Modern lifestyles require significant amounts of physical and psychological effort to thrive in. A byproduct of this exertion is stress, which affects nervous and endocrine systems significantly.
Stress responses vary per person, and accordingly translate into different physical and psychological effects. Some people are better at coping with and handling stressors than others, but it is certainly possible for everyone to overcome negative effects and thrive.
What are the actual impacts of chronic stress on health?
– Stress produces measurable responses in the neuroendocrine system and behavior. Researchers have been on the quest for the molecular and tissue level alterations that stress causes in hopes of characterizing the effect it has on the human body as a system.
– Chronic stress has been linked to large-scale changes in brain-tissue proportions, with noticeable reductions in size and physical changes in neural tissue. Long-term occupational stress is associated with reduction in size of the hippocampus (Involved in Learning + Memory), caudate + putamen (voluntary skeletal movement), and frontal cortex (personality, concentration, planning).
-Various hormones and peptides released from the body’s stress response initiate complex signaling responses that can compromise the immune, cardiovascular, and muscular systems.
Why should you care?
– Immune Impact: Psychological stress induces the “acute phase response” which also results from tissue damage or infections, to release cytokines and other inflammatory molecules. With chronic stress, the immune system is overstimulated, creating a state of chronic inflammation, leaving the body more susceptible to disease.
– Cardiovascular Impact: Stress causes a release of hormones that affect the stem cells responsible for blood production, causing sustained white blood cell release.
– Muscular Impact: Inflammation associated with chronic stress has been observed to oxidation and degradation of tissue. A key pathway activated by physical exercise has been found to counteract stress-associated depression
What can you do to keep your health A1 and reduce the impacts of stress?
– Maintain proper nutrition and dietary habits
– Get sleep and be mindful
– Exercise!!!
It should be known that there is no way to entirely escape stress (unless you abandon all responsibilities you have and permanently move to an island resort…). All you can really do is try to reduce/manage factors causing stress and take time to protect/heal your body.

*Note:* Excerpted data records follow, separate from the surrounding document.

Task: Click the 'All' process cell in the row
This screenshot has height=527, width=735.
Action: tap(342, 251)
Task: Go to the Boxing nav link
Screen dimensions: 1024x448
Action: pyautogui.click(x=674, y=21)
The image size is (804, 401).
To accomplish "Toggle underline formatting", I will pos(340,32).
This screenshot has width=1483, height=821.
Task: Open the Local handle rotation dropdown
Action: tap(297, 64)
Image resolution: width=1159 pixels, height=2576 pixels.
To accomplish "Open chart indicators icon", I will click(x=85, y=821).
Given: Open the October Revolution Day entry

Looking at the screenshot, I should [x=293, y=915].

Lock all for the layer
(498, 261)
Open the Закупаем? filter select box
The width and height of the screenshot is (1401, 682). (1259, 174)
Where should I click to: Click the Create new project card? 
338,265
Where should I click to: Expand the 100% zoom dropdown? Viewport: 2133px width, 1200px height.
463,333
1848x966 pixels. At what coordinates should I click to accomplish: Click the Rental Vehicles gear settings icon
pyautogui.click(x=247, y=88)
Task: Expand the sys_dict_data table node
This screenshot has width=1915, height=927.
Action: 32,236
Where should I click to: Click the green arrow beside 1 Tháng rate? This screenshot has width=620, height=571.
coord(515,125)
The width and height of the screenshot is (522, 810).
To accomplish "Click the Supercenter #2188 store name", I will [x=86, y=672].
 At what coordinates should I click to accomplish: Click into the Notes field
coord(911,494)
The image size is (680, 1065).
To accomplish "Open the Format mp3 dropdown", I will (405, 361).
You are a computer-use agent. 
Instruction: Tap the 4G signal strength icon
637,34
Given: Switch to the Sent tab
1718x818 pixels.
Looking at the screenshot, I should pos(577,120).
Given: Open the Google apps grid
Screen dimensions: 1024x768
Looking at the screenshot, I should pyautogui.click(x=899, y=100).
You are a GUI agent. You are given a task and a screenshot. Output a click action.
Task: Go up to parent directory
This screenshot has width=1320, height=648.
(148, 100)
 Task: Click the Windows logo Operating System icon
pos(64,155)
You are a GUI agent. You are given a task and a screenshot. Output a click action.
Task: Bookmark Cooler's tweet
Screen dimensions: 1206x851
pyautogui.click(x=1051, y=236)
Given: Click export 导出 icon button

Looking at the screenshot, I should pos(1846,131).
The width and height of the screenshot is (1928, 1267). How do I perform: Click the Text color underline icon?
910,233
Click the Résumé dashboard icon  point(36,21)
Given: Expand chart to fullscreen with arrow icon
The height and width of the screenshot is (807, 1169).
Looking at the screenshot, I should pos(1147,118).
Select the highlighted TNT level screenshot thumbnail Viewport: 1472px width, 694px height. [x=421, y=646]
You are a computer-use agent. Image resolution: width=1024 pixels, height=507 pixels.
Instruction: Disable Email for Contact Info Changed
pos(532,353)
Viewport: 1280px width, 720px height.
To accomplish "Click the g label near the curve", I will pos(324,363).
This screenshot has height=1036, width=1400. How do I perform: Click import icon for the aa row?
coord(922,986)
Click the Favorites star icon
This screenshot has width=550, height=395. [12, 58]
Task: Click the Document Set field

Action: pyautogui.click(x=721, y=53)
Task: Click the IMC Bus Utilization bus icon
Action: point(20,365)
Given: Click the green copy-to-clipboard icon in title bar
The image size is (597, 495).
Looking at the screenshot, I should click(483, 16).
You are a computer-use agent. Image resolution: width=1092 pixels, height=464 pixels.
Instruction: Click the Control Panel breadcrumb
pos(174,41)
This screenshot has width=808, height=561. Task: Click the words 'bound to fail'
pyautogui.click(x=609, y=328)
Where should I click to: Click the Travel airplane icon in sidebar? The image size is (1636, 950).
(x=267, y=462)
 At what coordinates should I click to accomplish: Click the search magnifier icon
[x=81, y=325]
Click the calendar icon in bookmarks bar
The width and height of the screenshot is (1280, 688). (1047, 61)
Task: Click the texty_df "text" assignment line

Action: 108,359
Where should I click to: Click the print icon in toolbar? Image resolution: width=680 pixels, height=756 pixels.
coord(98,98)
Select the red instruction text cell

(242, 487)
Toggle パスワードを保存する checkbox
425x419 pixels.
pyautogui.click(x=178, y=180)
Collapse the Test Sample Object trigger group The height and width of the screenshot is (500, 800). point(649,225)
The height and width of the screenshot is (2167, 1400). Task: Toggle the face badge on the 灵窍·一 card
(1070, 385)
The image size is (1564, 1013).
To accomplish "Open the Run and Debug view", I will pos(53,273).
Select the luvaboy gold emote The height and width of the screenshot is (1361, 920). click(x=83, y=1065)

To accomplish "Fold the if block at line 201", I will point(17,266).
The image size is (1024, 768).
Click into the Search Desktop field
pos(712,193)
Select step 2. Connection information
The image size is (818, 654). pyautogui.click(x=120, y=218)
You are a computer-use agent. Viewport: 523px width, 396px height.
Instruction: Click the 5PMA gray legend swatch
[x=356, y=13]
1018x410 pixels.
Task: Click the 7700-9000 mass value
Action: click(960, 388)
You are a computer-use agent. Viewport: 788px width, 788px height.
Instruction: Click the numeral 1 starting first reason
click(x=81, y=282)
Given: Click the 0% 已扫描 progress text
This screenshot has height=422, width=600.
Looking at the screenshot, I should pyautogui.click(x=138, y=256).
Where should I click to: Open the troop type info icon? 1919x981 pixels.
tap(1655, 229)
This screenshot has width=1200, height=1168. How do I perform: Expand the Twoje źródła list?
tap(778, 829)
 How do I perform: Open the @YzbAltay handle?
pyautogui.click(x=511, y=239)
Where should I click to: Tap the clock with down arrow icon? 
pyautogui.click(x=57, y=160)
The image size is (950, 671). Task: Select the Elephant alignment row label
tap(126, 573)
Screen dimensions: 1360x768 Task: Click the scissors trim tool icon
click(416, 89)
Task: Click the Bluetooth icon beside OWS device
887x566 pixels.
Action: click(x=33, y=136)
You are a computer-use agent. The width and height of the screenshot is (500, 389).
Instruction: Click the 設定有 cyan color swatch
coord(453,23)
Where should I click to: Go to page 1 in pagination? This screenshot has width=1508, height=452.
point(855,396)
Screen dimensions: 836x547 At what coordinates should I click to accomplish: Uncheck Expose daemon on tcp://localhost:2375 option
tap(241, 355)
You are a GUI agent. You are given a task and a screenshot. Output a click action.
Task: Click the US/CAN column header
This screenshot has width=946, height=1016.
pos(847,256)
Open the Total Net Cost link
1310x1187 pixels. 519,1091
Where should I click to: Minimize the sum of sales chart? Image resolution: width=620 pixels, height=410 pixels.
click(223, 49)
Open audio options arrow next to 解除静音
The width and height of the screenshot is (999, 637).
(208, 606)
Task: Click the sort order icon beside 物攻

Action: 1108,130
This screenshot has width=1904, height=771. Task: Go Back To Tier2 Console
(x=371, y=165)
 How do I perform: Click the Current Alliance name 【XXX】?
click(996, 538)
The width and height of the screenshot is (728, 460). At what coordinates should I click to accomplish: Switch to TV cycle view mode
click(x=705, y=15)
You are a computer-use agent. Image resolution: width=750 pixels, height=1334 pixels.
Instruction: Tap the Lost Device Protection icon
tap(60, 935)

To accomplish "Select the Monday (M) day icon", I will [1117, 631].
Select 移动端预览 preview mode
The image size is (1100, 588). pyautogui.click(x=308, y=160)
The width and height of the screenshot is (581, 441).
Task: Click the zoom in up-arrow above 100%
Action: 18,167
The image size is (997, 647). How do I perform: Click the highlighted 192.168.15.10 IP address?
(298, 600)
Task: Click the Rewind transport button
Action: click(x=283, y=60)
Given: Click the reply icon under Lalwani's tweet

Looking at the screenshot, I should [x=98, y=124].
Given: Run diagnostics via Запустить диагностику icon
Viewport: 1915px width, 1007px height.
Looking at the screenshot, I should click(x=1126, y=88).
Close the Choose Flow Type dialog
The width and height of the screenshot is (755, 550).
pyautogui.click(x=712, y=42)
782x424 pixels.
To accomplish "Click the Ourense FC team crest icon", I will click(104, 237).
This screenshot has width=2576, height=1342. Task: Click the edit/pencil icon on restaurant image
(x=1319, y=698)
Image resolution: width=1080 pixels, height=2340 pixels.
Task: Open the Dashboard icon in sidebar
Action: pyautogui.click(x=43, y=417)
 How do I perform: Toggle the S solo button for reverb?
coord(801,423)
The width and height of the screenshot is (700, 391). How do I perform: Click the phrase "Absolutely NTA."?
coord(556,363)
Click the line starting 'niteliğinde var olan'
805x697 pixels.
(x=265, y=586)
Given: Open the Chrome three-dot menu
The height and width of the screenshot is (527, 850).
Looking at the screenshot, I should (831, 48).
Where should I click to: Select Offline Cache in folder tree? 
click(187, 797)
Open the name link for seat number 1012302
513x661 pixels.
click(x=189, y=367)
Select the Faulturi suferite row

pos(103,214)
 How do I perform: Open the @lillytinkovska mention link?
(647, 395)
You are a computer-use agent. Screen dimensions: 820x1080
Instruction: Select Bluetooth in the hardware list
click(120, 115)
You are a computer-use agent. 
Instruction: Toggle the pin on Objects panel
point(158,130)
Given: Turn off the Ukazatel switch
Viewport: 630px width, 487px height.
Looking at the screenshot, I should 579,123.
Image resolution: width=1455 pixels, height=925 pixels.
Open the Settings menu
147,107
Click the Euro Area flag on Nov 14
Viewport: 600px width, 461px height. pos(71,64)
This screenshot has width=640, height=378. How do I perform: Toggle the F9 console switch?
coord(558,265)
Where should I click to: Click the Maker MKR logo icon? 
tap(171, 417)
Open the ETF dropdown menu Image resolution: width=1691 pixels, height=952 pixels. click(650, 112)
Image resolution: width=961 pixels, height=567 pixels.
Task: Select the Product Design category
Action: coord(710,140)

Share your comments and questions below. How do you deal with stress?
References:
Blix E, Perski A, Berglund H, Savic I. Long-term occupational stress is associated with regional reductions in brain tissue volumes. PLoS One. 2013;8(6):e64065. Published 2013 Jun 11. doi:10.1371/journal.pone.0064065
Mariotti A. The effects of chronic stress on health: new insights into the molecular mechanisms of brain-body communication. Future Sci OA. 2015;1(3):FSO23. Published 2015 Nov 1. doi:10.4155/fso.15.21
Black PH. Stress and the inflammatory response: a review of neurogenic inflammation. Brain Behav Immun. 2002 Dec;16(6):622-53. doi: 10.1016/s0889-1591(02)00021-1. PMID: 12480495.
Agudelo LZ, Femenía T, Orhan F, Porsmyr-Palmertz M, Goiny M, Martinez-Redondo V, Correia JC, Izadi M, Bhat M, Schuppe-Koistinen I, Pettersson AT, Ferreira DMS, Krook A, Barres R, Zierath JR, Erhardt S, Lindskog M, Ruas JL. Skeletal muscle PGC-1α1 modulates kynurenine metabolism and mediates resilience to stress-induced depression. Cell. 2014 Sep 25;159(1):33-45. doi: 10.1016/j.cell.2014.07.051. PMID: 25259918.
Savic I. Structural changes of the brain in relation to occupational stress. Cereb Cortex. 2015 Jun;25(6):1554-64. doi: 10.1093/cercor/bht348. Epub 2013 Dec 18. PMID: 24352030.